=== Supplied data ===
########

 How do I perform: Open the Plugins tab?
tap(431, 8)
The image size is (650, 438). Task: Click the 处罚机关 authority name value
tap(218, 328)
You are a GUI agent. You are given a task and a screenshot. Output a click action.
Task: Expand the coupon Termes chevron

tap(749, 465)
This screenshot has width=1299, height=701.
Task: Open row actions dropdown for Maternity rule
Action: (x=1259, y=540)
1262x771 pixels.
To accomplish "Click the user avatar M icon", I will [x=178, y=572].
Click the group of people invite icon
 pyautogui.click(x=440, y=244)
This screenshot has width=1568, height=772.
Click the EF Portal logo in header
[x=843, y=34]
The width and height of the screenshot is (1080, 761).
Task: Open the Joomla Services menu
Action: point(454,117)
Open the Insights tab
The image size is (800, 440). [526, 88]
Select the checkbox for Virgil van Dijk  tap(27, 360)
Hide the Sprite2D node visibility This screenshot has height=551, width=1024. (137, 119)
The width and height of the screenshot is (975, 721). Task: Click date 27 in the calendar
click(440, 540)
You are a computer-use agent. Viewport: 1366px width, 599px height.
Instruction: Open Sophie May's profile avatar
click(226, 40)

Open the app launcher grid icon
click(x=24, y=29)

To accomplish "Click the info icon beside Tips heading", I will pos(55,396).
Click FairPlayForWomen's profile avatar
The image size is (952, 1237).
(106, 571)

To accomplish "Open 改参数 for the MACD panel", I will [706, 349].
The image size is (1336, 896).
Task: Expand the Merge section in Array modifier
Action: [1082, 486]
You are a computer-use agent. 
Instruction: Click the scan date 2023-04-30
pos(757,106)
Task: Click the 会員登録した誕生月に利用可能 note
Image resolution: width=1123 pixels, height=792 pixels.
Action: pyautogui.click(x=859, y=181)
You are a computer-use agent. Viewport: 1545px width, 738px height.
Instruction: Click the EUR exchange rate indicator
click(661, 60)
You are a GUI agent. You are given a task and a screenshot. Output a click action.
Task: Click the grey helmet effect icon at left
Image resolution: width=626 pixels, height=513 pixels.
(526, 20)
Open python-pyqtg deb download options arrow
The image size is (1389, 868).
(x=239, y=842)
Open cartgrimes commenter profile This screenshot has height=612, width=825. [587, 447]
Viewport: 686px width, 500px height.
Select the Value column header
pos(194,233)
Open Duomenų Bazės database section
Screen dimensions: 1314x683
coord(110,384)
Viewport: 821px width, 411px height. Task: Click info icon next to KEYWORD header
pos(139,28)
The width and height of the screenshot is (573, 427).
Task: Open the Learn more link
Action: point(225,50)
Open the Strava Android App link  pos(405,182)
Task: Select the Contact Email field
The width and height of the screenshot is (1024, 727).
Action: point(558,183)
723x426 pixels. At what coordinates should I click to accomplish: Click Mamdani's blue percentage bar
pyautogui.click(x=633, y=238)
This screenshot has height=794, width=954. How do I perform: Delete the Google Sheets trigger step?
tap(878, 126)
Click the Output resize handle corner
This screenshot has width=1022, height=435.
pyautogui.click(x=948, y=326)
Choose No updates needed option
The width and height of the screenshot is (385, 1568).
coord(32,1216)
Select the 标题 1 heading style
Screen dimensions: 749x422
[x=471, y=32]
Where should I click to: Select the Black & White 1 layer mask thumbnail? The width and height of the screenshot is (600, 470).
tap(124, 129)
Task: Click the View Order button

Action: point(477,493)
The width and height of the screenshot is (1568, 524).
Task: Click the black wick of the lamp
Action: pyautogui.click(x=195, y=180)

########

=== Exercise ===
Every line above that includes the word "agent" must appear in the answer.

=== Answer section ===
You are a GUI agent. You are given a task and a screenshot. Output a click action.
You are a computer-use agent. Viewport: 1366px width, 599px height.
You are a computer-use agent. 
You are a computer-use agent. Viewport: 1545px width, 738px height.
You are a GUI agent. You are given a task and a screenshot. Output a click action.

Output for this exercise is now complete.